[WHAT YOU NEED TO DO]
Write out the rows from the start through the line containing "x-tick-label: 4000 is", both ends included, as a JSON list of strings with one string per line and blank lines omitted.

BEGIN DATASET RECORDS

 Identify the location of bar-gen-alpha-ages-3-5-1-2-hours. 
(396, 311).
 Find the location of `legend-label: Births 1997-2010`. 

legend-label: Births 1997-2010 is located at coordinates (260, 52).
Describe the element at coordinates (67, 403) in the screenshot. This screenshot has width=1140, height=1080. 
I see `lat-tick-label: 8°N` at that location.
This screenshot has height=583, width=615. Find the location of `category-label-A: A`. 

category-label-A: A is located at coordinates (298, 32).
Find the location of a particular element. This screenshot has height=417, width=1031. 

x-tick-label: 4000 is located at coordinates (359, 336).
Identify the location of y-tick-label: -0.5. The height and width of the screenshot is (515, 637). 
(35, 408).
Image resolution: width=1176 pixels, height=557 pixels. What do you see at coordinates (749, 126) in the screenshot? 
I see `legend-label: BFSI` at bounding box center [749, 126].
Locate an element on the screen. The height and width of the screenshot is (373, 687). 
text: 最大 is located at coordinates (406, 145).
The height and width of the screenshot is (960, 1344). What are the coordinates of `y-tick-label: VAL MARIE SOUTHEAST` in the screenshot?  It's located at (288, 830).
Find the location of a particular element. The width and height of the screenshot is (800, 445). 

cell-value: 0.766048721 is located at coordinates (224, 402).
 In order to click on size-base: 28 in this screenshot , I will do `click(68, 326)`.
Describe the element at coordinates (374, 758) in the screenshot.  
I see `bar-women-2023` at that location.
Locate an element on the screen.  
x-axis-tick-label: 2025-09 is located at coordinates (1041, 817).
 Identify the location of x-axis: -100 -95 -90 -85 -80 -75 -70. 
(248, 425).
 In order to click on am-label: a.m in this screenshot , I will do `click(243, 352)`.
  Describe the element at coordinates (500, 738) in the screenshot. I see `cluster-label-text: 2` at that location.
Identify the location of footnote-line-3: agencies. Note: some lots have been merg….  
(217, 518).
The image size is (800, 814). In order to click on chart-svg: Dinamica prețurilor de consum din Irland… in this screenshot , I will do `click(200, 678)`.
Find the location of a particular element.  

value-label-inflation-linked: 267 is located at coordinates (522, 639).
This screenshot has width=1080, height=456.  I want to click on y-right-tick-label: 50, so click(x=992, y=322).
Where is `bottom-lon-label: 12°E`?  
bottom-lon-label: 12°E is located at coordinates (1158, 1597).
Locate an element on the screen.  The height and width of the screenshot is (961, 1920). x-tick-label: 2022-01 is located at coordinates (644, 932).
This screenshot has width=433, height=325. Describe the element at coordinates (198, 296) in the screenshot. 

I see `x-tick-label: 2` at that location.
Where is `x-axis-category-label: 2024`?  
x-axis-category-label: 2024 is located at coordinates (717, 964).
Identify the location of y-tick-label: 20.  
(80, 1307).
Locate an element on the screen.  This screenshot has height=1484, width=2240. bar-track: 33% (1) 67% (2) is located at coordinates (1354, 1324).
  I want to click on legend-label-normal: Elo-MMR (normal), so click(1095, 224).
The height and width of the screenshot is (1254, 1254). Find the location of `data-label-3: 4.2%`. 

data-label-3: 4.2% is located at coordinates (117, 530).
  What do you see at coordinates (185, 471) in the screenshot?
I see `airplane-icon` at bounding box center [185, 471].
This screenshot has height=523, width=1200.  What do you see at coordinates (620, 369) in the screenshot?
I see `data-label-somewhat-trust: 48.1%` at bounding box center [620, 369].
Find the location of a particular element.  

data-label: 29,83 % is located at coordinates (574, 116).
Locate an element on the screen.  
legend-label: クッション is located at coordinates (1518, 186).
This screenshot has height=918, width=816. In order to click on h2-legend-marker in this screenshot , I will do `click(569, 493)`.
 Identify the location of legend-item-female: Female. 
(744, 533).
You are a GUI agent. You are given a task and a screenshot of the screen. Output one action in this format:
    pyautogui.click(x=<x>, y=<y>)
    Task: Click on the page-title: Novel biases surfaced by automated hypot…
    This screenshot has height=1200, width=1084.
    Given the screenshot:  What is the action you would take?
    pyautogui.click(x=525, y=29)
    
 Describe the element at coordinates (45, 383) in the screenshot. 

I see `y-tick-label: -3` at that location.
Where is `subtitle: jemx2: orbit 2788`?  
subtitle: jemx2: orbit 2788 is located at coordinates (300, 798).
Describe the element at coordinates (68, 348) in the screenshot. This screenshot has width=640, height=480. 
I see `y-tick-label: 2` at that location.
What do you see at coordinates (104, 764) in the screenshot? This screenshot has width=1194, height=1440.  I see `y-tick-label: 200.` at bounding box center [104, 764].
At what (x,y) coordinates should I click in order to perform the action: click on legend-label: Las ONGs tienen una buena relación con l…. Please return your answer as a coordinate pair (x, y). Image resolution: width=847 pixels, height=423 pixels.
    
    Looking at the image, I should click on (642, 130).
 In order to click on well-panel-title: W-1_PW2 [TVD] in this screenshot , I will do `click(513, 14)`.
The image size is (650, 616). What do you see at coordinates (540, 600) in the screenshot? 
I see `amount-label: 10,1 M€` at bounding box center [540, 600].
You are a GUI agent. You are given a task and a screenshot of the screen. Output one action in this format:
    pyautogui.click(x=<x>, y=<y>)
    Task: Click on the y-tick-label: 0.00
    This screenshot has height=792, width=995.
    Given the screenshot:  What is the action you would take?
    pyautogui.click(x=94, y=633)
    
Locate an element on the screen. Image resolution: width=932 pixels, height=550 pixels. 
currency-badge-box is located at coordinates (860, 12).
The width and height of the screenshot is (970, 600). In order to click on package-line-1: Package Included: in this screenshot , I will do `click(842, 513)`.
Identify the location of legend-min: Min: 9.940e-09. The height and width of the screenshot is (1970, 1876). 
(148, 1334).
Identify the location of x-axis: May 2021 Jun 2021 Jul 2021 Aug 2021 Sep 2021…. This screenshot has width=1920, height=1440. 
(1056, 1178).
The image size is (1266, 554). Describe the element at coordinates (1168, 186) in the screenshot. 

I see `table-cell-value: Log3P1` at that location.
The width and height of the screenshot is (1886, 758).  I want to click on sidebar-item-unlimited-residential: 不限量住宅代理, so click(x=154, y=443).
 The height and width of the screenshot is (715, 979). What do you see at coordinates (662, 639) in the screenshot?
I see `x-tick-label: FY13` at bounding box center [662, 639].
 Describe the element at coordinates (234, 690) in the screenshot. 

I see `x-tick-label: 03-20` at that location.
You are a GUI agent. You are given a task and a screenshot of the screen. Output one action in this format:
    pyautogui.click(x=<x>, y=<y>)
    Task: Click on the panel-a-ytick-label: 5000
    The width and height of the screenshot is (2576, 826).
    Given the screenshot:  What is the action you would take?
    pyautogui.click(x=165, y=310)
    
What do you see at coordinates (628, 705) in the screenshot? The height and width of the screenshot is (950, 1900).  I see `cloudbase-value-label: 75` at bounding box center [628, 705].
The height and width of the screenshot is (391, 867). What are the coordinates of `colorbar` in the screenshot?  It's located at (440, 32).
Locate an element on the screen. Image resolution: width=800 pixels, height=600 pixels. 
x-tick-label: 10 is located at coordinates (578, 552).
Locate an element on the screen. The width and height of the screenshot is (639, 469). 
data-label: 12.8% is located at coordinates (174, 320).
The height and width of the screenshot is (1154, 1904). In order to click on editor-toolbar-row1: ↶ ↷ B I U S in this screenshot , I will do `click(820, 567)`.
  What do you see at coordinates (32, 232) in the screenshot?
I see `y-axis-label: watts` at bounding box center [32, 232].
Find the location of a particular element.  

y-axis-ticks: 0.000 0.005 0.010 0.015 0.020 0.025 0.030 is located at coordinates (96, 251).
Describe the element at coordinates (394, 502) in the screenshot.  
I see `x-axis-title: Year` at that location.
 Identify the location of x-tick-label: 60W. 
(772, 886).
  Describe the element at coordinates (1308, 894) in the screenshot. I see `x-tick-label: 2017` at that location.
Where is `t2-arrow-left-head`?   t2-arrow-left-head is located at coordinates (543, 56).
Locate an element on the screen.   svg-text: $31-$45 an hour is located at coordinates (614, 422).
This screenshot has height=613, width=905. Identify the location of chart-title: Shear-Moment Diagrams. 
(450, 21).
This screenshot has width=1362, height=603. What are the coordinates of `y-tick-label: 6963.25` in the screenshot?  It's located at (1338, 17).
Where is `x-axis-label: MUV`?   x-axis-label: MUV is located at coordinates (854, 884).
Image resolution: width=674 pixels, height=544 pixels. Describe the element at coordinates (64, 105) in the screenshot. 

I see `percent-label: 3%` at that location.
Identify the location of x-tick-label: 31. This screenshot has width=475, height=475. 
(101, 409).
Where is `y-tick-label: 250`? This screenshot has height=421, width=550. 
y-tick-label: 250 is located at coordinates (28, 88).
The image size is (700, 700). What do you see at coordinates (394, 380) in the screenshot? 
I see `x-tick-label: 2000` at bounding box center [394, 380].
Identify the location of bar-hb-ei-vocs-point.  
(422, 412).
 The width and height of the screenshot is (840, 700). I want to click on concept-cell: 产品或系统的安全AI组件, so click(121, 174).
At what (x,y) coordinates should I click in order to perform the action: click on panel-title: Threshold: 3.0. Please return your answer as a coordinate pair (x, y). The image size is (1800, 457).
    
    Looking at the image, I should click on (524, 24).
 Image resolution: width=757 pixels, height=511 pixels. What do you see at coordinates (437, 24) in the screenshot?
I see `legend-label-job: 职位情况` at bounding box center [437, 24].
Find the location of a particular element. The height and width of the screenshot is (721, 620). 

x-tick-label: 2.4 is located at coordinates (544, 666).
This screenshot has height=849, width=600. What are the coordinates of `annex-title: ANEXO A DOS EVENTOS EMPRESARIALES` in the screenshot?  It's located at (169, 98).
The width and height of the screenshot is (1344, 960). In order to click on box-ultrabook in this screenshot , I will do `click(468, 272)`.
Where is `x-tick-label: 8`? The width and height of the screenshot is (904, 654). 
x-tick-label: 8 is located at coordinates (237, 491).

END DATASET RECORDS

[RESPONSE TO THIS EXERCISE]
[
  " Identify the location of bar-gen-alpha-ages-3-5-1-2-hours. ",
  "(396, 311).",
  " Find the location of `legend-label: Births 1997-2010`. ",
  "legend-label: Births 1997-2010 is located at coordinates (260, 52).",
  "Describe the element at coordinates (67, 403) in the screenshot. This screenshot has width=1140, height=1080. ",
  "I see `lat-tick-label: 8°N` at that location.",
  "This screenshot has height=583, width=615. Find the location of `category-label-A: A`. ",
  "category-label-A: A is located at coordinates (298, 32).",
  "Find the location of a particular element. This screenshot has height=417, width=1031. ",
  "x-tick-label: 4000 is located at coordinates (359, 336)."
]